The male character in this triple drama, representing Sackville-West, is Lord Shorne, a disdainful and self-assured Prince Charming ‘with a hereditary face which had come, eternally bored, through five centuries’ of one of his country’s most illustrious families. Early in the story he explains to Alexa that ‘people only love those they’re never sure of.’ By the end of this ingenious novel, he himself is sure of nothing. He is a taciturn young man with a languid grace, heavy dark eyelids and prominent lips – a sombre beauty with ‘latent fire which turned this picture of idleness into a figure of rhetoric’. Both Anne and Alexa love him because they believe they can ignite that latent fire, give content to his rhetoric and rescue him from himself – as well as from his mother. The good John Shorne, we are told, ‘was his father’s son; the bad John was the son of his mother.’
And so we come again to Lady Sackville. The description of her in Broderie anglaise is very close, in places identical, to Violet’s portrayal almost 20 years later in her memoirs. Lord Shorne’s mother is ‘a stout lady of about 50, whose plump face bore the trace of beauty now in decline. Among features fast disappearing amid the encircling flesh, an admirable mouth stood out, finely etched and cruel.’ The analysis of her character is even more devastating. ‘There was something not quite right about this great lady,’ Violet writes. She is ridiculous when seen ‘clad in a dirty old flannel dressing-gown [and] covered in jewels from head to foot’. But she is also monstrous; ‘a big spider in the middle of her web’, she hangs menacingly over the plot, terrifying her son and frustrating both Anne and Alexa. She doesn’t love her son. She has an antique dealer’s heart with space for only one love: Otterways, the great house she has inherited from her husband and the ownership of which will pass to her son when he marries. So she will not let him marry.
This is Violet’s take on Lady Sackville’s power over Vita and her attachment to Knole, the Sackvilles’ extraordinary maze of a house with its towers, battlements, courtyards, gables and galleries. The habit of giving priority to things and the ownership of things over the needs of human beings is a moral fault often explored in Trefusis’s novels and identified by her as the heart of English snobbery. Lady Shorne’s ‘exclusive and fanatical nature, hungry for a “mission”, embraced the cause of Otterways with a fervour which in earlier times would have been directed towards religion and heavenly rewards’, she writes.

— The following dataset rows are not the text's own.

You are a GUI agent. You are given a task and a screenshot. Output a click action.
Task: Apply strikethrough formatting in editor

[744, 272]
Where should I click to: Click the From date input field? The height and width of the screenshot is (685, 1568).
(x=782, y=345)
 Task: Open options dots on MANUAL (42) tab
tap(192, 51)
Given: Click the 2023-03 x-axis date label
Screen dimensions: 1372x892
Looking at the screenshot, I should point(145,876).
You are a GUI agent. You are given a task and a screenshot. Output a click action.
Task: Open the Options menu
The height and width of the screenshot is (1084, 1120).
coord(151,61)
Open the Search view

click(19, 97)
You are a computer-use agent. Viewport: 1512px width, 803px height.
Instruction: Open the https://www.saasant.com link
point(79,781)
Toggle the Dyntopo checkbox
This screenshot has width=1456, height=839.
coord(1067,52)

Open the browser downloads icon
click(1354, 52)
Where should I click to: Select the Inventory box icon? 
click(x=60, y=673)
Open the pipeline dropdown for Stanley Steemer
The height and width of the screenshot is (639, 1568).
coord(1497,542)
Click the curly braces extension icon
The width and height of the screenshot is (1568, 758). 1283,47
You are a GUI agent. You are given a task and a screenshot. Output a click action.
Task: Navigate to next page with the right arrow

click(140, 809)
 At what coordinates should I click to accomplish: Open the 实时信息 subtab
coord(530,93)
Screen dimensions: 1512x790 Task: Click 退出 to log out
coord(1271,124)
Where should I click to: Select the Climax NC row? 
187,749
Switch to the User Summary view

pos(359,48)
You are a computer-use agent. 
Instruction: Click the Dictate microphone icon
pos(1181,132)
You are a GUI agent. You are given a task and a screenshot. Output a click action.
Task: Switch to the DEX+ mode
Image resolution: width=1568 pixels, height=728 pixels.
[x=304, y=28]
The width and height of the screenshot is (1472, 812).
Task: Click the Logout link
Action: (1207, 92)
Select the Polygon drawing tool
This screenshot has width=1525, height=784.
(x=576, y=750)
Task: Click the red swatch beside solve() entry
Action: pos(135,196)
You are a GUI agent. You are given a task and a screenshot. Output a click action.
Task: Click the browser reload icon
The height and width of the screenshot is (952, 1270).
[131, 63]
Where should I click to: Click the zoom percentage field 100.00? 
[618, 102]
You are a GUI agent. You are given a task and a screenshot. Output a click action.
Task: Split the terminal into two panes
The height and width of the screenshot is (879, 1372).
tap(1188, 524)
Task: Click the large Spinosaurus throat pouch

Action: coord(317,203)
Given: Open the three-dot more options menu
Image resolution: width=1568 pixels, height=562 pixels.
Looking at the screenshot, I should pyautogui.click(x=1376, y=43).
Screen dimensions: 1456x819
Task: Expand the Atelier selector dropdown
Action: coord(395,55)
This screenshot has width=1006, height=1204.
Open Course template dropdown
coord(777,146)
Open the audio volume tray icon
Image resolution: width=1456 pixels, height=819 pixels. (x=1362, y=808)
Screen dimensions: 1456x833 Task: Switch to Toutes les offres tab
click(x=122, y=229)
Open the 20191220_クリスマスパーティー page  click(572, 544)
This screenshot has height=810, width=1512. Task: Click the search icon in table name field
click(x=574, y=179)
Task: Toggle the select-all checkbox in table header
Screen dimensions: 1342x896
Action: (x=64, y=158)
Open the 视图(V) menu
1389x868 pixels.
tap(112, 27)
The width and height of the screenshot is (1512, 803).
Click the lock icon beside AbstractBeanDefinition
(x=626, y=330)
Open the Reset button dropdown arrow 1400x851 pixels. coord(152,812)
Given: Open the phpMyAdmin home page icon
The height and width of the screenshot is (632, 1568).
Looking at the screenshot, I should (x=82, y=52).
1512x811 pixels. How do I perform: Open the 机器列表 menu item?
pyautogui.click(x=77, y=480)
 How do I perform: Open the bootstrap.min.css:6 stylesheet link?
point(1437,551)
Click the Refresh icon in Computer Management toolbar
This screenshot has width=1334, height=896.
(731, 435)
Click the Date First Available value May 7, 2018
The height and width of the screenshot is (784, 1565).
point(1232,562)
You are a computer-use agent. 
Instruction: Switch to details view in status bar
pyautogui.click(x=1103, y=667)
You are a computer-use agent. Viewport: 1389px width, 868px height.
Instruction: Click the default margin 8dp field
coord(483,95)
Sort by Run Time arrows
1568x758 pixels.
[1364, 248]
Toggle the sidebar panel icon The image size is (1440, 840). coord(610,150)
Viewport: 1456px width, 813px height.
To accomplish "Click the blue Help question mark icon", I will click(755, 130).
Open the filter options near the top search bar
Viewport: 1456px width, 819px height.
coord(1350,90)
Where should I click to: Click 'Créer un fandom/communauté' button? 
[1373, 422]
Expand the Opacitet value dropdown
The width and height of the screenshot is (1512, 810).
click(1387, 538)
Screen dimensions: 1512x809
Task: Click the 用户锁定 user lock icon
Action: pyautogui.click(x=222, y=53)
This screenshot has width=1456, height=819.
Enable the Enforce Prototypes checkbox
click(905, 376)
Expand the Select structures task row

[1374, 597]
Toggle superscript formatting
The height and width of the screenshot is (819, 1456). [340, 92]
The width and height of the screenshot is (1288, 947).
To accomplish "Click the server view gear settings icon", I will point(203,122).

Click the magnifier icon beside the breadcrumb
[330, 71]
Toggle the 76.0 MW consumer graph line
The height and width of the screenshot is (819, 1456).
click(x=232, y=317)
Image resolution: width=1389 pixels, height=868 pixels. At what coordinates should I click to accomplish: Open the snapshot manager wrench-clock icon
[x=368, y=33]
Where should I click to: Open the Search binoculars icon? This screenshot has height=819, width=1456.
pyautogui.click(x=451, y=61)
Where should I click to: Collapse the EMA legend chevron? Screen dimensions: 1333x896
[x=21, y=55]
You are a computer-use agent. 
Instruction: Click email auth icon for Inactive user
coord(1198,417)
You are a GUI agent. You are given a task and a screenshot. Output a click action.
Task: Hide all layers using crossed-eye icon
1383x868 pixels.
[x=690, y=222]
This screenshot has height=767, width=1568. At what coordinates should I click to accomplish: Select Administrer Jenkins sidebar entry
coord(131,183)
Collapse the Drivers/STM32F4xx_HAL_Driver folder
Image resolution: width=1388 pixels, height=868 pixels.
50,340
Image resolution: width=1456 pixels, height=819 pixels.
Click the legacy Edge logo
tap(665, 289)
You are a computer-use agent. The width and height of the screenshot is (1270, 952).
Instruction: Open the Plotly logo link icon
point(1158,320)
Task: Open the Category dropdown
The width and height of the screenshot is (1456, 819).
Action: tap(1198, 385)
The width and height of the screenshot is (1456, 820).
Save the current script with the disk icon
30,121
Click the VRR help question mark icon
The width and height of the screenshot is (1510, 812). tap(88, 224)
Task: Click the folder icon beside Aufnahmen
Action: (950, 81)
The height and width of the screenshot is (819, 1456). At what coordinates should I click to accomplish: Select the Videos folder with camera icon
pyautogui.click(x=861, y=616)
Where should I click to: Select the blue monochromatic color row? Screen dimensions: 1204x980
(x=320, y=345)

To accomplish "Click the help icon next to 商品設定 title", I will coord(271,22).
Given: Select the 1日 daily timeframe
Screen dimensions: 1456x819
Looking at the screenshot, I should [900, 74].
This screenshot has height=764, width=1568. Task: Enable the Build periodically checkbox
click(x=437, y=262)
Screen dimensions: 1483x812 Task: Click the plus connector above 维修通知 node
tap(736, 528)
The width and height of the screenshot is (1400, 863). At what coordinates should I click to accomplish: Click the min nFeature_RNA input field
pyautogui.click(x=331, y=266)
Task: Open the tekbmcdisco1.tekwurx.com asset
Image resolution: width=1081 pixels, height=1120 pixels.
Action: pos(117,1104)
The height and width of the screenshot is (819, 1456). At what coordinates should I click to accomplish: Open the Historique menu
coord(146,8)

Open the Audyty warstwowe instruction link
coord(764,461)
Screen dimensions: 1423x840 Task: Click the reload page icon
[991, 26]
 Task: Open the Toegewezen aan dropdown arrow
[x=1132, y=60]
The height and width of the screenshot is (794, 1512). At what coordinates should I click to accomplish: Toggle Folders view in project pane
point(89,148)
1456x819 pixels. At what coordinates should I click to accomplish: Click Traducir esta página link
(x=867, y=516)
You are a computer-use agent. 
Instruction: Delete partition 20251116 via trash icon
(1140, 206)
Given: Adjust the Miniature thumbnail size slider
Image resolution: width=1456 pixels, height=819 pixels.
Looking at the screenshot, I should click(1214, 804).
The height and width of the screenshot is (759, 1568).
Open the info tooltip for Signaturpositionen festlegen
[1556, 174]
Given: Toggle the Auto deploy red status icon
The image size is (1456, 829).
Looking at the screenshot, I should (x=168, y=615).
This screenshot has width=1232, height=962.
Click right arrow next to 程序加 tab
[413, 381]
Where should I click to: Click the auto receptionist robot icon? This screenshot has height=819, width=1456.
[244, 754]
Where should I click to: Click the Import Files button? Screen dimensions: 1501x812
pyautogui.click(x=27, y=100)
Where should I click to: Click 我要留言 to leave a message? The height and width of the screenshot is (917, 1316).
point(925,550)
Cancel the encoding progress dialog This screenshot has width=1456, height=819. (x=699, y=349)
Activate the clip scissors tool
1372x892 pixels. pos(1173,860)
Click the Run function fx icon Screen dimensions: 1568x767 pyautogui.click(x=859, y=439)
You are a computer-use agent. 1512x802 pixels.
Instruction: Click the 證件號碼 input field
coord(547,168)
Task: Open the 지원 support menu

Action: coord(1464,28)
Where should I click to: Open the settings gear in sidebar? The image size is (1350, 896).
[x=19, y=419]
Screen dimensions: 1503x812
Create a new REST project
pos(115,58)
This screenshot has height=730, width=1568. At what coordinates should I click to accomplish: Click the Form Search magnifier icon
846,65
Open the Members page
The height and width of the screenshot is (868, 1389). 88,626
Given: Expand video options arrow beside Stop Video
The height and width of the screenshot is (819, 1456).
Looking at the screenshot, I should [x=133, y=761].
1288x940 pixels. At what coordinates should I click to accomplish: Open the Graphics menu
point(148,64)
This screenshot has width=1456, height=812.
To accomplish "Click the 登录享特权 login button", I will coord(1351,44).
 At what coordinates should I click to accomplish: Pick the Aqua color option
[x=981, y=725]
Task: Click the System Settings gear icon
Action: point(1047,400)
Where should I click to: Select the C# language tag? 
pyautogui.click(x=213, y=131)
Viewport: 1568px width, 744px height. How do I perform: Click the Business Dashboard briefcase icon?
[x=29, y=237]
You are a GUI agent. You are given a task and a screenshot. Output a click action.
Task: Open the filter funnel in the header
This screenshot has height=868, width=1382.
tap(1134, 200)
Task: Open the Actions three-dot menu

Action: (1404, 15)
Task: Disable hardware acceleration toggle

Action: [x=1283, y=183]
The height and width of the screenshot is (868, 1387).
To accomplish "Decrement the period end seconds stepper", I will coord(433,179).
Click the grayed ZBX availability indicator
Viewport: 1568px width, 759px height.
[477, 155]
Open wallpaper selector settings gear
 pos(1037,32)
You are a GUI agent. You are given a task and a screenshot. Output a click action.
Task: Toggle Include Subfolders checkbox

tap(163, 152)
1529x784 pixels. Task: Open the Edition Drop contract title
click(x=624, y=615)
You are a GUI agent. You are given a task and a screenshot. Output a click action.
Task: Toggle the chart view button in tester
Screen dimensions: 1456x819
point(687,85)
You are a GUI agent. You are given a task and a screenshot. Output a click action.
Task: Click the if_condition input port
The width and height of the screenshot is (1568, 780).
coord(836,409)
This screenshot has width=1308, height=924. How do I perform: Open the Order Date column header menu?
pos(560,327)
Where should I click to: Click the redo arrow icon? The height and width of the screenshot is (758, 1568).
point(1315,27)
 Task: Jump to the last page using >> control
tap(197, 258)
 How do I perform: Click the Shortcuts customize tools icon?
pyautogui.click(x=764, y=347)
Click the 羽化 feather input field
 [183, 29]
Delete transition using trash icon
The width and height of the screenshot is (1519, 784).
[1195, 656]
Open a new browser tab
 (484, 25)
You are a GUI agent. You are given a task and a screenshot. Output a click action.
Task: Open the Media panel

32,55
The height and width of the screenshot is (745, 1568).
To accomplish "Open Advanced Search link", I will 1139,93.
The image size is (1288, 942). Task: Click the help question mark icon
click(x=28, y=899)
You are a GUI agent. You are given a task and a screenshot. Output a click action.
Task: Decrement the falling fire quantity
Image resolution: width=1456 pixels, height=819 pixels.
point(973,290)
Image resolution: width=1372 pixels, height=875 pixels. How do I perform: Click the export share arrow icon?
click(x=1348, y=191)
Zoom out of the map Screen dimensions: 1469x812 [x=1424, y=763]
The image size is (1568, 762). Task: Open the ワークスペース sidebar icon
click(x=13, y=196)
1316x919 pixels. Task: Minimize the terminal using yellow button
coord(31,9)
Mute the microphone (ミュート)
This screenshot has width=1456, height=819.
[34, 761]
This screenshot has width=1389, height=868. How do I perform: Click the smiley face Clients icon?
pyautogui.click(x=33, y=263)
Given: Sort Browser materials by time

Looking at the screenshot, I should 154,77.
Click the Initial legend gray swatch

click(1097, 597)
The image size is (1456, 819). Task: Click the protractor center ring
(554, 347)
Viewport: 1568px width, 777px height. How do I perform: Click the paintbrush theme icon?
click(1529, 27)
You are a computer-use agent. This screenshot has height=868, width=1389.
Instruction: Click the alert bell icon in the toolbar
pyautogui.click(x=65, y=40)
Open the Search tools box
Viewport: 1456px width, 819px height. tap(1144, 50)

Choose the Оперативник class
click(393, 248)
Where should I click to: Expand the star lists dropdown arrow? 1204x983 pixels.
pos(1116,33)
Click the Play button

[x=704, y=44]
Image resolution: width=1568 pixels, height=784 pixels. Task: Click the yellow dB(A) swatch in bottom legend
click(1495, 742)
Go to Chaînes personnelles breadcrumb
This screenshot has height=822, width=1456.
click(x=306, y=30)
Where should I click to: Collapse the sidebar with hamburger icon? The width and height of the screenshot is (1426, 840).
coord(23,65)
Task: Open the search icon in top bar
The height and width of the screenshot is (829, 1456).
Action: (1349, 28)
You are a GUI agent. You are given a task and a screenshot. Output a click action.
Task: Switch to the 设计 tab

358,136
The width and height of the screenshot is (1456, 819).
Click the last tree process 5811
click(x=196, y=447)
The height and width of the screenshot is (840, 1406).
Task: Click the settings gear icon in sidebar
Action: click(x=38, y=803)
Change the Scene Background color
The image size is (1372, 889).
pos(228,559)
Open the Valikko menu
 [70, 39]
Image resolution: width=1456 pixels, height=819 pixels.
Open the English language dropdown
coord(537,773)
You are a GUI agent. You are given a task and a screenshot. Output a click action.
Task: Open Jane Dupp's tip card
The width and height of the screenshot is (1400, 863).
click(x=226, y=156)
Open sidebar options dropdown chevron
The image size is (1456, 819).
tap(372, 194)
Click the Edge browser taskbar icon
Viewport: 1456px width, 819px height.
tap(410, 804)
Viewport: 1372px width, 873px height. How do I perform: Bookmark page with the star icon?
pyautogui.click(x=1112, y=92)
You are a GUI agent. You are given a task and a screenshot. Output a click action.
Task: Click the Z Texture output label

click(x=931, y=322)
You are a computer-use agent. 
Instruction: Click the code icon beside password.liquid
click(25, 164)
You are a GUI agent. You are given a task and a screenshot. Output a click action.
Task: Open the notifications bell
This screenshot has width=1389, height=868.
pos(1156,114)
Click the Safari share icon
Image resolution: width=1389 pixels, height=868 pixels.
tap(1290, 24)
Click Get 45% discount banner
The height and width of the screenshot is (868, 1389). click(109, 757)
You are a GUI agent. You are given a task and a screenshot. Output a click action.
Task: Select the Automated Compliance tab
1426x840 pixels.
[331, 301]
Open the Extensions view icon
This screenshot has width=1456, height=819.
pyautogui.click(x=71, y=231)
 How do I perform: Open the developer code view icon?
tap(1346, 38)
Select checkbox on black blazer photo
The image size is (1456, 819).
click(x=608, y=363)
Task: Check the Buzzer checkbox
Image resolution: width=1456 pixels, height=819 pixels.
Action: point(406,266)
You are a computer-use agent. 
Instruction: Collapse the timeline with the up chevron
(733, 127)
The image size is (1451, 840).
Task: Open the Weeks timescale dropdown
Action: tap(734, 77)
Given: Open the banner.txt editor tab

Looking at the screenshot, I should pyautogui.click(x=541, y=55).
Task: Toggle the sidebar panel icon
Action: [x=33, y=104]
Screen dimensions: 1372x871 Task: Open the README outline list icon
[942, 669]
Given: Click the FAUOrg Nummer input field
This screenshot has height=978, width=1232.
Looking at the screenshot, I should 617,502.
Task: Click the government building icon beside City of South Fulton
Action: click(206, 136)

The ramifications of Vita’s passionate affair with Violet became well known following the publication of Portrait of a Marriage in 1973, when both women were dead (Violet had died the previous year). In this dual autobiography, as Diana Souhami has pointed out, Nigel Nicolson converted his mother’s vivid and still unpublished description of her liaison with Violet into a defence of her marriage to his father, Harold Nicolson. Some 12 years later, in the mid-1980s, Broderie anglaise was translated into English and brought out in America and Britain. The novel had lost none of its subtlety and eloquence since its original publication in France in 1935.
The story of these three women gives animation to a few pages of Challenge, but though Orlando and Broderie anglaise may be enriched by their autobiographical subtext they don’t depend on it for their continuing lives. Both books, one a brilliant and original fantasy, the other a sophisticated and percipient comedy, gain a new layer of interest from the other.